**Stored records:**

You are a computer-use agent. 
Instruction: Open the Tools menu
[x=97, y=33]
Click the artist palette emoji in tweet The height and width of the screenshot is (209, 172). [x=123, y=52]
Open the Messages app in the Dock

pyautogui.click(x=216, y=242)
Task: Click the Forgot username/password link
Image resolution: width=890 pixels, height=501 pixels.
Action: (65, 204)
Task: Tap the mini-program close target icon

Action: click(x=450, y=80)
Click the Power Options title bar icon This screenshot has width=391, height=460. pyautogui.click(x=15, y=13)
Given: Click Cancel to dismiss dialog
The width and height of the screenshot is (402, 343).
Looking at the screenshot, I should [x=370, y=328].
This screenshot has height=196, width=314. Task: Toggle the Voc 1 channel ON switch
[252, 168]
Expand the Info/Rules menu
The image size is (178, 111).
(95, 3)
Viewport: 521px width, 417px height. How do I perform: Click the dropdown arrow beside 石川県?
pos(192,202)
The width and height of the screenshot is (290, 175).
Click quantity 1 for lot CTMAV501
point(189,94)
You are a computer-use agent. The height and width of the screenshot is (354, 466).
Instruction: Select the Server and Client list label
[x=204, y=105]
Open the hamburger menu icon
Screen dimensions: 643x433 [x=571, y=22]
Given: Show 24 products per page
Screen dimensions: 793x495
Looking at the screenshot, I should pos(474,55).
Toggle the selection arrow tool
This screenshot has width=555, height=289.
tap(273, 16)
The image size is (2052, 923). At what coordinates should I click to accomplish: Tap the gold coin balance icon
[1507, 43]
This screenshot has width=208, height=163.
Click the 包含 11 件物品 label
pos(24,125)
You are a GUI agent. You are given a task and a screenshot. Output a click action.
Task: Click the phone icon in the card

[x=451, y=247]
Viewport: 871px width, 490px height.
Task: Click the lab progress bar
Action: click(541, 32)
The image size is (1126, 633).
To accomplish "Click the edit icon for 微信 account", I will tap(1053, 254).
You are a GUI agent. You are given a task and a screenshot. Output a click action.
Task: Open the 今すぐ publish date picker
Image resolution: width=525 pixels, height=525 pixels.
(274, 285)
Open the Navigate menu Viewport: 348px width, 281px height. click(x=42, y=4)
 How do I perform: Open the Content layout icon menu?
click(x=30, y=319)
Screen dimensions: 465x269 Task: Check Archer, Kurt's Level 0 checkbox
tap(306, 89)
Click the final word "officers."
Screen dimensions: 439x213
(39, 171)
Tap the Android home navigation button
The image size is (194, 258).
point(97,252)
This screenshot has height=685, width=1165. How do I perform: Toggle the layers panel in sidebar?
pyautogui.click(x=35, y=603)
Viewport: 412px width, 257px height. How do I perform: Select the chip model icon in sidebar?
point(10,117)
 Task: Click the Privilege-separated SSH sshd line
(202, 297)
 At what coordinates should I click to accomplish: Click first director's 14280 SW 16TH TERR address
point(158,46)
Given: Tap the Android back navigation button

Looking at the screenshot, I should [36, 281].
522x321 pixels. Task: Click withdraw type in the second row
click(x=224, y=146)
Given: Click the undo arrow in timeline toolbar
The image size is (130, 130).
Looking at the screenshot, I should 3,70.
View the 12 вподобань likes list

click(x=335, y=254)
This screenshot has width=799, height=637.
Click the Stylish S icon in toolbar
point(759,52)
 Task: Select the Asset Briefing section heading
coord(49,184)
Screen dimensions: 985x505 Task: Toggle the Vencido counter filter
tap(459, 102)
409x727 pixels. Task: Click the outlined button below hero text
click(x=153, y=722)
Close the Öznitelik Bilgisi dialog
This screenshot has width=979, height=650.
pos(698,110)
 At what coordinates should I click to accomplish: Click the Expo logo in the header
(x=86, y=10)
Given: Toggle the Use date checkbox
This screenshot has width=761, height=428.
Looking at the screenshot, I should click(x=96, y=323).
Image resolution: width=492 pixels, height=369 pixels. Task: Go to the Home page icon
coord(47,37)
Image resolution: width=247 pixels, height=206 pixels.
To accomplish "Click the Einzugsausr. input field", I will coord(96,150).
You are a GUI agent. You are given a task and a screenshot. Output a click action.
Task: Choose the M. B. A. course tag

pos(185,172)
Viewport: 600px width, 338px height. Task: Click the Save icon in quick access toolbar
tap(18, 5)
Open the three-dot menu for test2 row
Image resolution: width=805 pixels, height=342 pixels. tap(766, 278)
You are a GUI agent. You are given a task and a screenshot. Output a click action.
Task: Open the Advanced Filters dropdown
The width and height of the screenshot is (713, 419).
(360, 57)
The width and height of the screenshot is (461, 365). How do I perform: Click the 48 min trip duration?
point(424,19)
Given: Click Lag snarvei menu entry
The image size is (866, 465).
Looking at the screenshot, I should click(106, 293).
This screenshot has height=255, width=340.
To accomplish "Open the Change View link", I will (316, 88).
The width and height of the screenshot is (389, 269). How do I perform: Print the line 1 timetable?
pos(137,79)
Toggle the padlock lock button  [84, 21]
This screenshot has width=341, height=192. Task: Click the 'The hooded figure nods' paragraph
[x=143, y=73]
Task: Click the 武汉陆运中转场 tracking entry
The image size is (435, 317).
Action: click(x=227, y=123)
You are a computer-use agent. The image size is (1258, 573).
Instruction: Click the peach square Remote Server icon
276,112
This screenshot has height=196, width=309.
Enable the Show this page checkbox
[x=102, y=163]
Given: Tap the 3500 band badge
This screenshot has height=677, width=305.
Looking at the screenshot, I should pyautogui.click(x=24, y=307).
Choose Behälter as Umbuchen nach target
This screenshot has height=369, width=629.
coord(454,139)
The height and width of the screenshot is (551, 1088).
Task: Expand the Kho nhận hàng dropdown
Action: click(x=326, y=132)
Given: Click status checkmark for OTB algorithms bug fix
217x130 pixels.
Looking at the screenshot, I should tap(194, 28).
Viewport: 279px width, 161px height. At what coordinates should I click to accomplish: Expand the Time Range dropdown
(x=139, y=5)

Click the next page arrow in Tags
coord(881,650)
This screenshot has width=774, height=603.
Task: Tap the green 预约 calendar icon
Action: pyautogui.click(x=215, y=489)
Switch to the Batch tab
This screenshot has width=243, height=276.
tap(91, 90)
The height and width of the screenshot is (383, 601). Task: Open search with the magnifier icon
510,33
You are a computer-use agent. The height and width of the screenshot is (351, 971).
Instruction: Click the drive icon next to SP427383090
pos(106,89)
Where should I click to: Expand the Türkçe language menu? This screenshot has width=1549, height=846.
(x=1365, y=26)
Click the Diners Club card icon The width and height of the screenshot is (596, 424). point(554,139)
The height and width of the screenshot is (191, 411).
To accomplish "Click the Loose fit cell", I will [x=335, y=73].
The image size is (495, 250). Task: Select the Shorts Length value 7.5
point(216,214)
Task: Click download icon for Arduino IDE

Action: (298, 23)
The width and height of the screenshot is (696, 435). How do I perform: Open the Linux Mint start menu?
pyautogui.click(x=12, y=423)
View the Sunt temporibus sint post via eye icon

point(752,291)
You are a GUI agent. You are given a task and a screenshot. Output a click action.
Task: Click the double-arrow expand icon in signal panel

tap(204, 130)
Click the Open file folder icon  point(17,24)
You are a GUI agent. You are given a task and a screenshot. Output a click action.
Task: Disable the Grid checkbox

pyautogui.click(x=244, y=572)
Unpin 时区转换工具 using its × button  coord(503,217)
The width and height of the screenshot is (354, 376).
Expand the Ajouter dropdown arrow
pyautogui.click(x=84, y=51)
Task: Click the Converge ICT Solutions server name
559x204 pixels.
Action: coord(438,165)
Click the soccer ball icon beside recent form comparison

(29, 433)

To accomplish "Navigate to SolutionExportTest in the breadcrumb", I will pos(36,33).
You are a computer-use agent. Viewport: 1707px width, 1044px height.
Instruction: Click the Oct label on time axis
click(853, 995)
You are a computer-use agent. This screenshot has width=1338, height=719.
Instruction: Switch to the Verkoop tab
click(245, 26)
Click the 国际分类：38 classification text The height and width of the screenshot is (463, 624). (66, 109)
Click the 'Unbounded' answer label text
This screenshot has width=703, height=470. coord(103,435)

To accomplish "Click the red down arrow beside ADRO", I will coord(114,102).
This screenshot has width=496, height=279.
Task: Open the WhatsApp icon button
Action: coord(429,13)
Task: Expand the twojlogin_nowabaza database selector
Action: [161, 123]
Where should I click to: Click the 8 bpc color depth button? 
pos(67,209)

**Task directions:**
Lines with "link": find them in the data and copy each one.

**Task output:**
Task: Click the Forgot username/password link
To accomplish "Open the Change View link", I will (316, 88).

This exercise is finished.